荒牧まちかど探検(45)

荒牧村から荒牧町へ

 「荒牧」という地区は以前には勢多郡に属していた。そこで「勢多郡誌」を調べると、「一体、勢多郡という郡が置かれたのはいつであるかというと、恐らく七世紀の中頃、大化の改新の結果であろうと思われる。日本で政治上はじめての大変革が行われて、全国を統括して天皇の治下に画一の政治が実施されるようになった。そして国、郡、里というものを統一して定めたのである。その結果勢多郡という行政区画が起こったのである。・・・・・しかし勢多郡の上代のことについて書き残されたものは極々少ない。」という記述があり勢多郡は意外に古い歴史があった。

 そして、荒牧という地名についても色々と変遷の歴史が語り継がれてきた。この中で鎌倉時代に記されたとされる「源平盛衰記」に源義経が奥州へ下る途中、伊勢三郎義盛という人物に「上野国荒蒔(牧)郷」で出会ったとあり、同時代の「平治物語」では松井田で出会ったとある。そして室町時代の「義経記」には義盛には板鼻で出会ったとされている。

 これらは何れも物語作品であり、史実とは限らないがかといって荒牧郷を含めてすべてが全くの架空の話しとも言えないのではないかと思う。しかし、何といっても「荒牧村」という名称がはっきりと史料に表れるのは江戸時代になってからである。同じく勢多郡誌によると、「・・・・・信長・秀吉の時代を経過し、江戸時代を迎え、近世封建時代を完成した。それは幕府を頂点とした封地関係によって構成された強固な支配体制の下に置かれた。・・・・・関東地方が徳川家康の手に帰した天正十八年以後勢多郡における最初の支配者は平岩親吉が前橋藩主となり、荒牧村を含めた七十八ヶ村を所領した。」との記述が見える。

 「群馬県百科辞典」にも前橋藩についての資料がある。「平岩氏に変わって酒井忠重が慶長六(1601)年に入城し、同じく荒牧村を含め125ヶ村を治めた。次いで寛延二(1625)年に松平朝矩が姫路より入封し松平氏は明治時代まで荒牧村を含め140ヶ村を所領した。しかし前橋藩は11代松平直克のときに明治四(1871)年廃藩となった。廃藩直前の所領は荒牧村も含め111ヶ村であった。」

 明治維新を迎えそれに伴い種々の新制度が実施された。明治22年荒牧村を含め13村が統合され、橘山の南に位置することから「南橘村」が結成された。この時点で江戸時代より引き継がれてきた「荒牧村」は無くなり「勢多郡南橘村大字荒牧」となった。二年後の明治24年の資料であるが、南橘村の戸数は912戸、人口は男2688人。女3000人で、大字荒牧は75戸、男218人、女233人であった。続いて昭和29年9月にこの南橘村は前橋市に合併して村は消失し、各大字はそれぞれ新しい町となり、「荒牧町」等が誕生した。

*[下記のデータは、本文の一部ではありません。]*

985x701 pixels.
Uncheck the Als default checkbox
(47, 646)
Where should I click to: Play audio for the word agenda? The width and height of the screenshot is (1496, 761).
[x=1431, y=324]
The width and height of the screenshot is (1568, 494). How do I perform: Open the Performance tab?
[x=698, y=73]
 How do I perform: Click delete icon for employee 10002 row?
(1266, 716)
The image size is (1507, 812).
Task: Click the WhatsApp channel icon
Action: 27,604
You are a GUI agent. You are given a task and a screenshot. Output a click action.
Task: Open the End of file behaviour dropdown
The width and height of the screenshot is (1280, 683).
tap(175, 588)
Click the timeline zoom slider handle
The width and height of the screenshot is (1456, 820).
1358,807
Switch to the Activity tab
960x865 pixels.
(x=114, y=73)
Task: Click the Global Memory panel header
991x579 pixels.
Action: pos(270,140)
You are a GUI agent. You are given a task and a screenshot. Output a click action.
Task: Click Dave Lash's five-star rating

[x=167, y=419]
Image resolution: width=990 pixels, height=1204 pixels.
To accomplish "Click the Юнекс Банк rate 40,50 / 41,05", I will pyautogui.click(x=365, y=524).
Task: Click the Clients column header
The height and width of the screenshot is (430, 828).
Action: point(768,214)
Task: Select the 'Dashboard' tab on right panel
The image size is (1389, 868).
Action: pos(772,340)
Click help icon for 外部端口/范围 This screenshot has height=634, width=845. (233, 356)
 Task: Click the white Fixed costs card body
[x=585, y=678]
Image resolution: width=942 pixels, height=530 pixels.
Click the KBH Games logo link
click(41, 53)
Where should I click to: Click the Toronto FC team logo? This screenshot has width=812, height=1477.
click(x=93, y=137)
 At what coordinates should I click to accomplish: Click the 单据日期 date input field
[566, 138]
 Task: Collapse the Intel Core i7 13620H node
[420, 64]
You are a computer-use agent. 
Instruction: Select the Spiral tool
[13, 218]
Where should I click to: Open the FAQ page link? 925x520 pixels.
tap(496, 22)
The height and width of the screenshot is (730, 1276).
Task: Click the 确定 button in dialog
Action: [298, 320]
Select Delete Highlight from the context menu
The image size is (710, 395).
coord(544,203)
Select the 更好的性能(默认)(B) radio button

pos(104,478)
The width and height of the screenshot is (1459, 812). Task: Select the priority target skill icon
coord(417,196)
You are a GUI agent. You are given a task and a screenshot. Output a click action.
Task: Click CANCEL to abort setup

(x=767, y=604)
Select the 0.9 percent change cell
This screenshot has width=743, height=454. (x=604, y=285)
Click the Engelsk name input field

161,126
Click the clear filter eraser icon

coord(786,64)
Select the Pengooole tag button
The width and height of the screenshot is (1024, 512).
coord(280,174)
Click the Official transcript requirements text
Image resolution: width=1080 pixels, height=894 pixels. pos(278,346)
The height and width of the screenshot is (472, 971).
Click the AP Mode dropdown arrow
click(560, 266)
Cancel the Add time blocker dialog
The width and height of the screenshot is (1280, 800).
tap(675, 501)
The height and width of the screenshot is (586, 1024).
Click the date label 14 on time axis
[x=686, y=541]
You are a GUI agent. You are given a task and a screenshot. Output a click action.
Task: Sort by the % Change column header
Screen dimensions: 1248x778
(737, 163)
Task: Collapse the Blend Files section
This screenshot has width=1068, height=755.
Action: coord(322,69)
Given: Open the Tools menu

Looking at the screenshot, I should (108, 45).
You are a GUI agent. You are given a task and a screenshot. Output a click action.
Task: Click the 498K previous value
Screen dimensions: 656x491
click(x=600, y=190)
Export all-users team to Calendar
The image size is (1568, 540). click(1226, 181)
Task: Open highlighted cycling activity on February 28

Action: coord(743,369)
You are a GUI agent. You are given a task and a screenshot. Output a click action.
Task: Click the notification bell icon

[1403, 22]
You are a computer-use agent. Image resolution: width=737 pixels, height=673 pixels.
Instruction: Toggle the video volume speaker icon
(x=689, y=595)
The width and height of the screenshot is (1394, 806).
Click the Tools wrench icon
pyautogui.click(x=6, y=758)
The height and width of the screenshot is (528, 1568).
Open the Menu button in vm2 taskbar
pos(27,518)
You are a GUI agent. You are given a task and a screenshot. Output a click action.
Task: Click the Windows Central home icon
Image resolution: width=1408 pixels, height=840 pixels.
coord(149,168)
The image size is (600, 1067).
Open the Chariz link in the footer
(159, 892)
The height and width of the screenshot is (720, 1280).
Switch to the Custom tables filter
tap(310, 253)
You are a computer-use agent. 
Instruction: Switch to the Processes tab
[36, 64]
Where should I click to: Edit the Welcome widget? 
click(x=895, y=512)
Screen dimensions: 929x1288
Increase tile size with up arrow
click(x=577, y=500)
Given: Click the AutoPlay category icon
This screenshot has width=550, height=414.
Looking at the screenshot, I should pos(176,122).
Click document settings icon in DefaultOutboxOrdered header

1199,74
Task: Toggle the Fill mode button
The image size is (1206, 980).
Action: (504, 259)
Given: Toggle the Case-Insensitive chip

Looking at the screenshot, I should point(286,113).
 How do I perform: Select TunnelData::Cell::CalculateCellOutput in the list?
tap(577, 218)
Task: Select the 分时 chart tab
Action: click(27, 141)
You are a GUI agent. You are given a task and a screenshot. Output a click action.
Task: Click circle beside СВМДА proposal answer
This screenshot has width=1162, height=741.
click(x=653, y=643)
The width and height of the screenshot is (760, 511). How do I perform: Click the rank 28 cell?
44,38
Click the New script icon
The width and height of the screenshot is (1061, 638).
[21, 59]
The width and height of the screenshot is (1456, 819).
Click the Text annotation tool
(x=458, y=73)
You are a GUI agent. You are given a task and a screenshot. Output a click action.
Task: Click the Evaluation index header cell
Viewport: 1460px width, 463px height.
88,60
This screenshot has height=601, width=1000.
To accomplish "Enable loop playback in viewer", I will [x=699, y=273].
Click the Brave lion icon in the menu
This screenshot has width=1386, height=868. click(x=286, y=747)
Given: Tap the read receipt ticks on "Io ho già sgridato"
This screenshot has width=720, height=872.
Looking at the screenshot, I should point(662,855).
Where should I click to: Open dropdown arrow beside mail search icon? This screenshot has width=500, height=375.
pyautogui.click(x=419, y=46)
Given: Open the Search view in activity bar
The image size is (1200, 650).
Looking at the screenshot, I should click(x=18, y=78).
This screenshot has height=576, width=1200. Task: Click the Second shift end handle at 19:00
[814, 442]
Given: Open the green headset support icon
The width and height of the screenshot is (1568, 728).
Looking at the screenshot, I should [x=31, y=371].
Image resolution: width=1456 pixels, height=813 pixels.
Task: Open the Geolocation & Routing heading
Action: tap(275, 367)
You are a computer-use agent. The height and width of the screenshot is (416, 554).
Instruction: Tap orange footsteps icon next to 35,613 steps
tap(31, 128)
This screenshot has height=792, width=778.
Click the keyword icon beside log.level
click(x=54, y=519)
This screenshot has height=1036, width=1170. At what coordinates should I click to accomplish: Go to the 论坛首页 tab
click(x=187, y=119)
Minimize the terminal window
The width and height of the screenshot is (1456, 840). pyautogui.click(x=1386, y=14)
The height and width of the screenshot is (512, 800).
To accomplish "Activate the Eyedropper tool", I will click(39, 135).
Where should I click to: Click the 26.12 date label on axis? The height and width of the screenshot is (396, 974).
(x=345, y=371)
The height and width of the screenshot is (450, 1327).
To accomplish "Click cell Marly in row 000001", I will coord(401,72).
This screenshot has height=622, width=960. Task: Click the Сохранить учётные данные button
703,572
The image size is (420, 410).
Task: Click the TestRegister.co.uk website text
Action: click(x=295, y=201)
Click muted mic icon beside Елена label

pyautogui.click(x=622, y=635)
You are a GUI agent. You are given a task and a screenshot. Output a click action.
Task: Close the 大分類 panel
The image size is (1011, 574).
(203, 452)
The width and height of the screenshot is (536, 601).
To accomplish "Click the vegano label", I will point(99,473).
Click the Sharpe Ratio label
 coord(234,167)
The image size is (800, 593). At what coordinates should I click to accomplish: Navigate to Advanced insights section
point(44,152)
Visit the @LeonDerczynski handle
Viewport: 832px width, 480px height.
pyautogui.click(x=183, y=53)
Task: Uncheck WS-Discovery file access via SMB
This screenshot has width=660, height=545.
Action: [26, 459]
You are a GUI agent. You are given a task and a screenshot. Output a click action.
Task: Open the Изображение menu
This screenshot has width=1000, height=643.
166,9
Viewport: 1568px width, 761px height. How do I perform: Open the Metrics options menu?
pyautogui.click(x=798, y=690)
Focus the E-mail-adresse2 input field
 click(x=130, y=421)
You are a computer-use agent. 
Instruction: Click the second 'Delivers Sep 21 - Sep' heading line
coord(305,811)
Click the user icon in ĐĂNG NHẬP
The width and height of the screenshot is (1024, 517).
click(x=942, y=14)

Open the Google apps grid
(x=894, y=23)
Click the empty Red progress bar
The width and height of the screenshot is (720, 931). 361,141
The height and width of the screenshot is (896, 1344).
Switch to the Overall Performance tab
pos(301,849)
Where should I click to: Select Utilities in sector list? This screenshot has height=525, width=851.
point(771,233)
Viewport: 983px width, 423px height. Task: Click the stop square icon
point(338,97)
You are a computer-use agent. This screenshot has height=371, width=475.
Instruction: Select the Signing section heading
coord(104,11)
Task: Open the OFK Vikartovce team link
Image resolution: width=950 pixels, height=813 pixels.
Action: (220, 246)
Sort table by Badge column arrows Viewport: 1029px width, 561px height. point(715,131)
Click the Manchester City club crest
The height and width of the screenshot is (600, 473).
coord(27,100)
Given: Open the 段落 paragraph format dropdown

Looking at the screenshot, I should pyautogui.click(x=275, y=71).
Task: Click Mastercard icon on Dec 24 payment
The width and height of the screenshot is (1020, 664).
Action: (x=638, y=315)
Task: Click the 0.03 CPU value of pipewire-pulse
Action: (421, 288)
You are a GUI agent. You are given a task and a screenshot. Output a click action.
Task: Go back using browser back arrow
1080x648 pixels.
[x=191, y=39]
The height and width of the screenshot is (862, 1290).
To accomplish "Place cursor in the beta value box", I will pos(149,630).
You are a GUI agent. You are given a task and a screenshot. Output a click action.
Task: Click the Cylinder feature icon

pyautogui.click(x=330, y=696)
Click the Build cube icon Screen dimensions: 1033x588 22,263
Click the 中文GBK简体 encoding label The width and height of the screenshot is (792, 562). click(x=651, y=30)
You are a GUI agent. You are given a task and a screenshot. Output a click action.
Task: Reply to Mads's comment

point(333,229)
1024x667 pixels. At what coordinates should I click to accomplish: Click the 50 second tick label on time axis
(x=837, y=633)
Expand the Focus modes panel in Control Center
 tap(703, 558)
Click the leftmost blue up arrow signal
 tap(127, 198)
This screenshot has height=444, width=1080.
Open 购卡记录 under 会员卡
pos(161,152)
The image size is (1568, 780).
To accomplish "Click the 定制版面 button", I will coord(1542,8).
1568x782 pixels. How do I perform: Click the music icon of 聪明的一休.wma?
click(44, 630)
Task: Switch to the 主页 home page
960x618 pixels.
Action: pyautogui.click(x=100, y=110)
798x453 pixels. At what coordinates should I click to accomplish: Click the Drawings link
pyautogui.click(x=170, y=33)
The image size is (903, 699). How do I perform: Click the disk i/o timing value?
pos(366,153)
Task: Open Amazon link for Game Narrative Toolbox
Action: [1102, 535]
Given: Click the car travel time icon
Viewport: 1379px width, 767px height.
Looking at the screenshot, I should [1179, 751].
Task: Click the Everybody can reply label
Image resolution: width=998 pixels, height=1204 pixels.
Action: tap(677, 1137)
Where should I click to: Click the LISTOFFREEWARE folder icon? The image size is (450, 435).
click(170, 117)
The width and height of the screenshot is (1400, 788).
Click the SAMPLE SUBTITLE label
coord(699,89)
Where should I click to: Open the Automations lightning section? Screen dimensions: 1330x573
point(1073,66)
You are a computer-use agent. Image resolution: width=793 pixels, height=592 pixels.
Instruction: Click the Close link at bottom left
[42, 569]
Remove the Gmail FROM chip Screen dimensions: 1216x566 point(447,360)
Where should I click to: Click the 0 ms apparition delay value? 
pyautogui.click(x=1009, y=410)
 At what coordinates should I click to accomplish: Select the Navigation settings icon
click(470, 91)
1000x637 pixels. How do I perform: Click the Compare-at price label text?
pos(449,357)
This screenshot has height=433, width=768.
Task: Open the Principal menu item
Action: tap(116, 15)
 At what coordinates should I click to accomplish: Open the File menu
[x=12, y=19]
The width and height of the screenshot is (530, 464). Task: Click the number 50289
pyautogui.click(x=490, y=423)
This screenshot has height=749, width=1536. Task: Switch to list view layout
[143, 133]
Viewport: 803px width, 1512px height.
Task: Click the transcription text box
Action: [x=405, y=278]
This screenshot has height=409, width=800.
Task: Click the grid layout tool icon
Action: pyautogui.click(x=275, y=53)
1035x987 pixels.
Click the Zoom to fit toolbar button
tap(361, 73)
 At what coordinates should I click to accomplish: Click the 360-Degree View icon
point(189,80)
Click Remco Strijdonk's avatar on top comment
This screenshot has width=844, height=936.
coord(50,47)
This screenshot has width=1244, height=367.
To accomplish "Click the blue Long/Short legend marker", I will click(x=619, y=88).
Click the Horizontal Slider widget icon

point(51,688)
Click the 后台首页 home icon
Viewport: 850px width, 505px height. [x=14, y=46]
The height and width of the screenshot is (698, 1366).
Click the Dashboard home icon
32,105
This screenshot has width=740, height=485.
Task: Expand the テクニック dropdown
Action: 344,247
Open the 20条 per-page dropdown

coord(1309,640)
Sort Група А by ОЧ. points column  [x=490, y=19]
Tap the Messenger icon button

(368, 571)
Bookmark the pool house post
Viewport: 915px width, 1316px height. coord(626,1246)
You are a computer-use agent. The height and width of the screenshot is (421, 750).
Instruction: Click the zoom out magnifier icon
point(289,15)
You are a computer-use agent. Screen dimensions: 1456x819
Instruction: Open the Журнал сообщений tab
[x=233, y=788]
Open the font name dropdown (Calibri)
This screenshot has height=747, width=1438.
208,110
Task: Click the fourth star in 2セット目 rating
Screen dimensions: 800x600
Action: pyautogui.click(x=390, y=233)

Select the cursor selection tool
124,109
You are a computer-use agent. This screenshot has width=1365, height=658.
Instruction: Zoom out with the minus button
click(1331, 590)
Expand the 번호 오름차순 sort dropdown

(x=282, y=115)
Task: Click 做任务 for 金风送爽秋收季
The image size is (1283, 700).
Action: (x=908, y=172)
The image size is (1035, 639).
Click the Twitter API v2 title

 昭和59年に、当時の都丸勝自治会長さん、丸山孝利さんが中心となり苦労の末「町制30年誌」が刊行され、町の歴史がまとめられた。現在では上毛大橋の開通、群馬大学の設立等他町の方々からも羨ましがられる町へと発展してきた。なお、市民課の話しでは平成29年9月30日現在、この町(荒牧町自治会区域は異なります)は2547世帯、人口男2655人、女2787人となっている。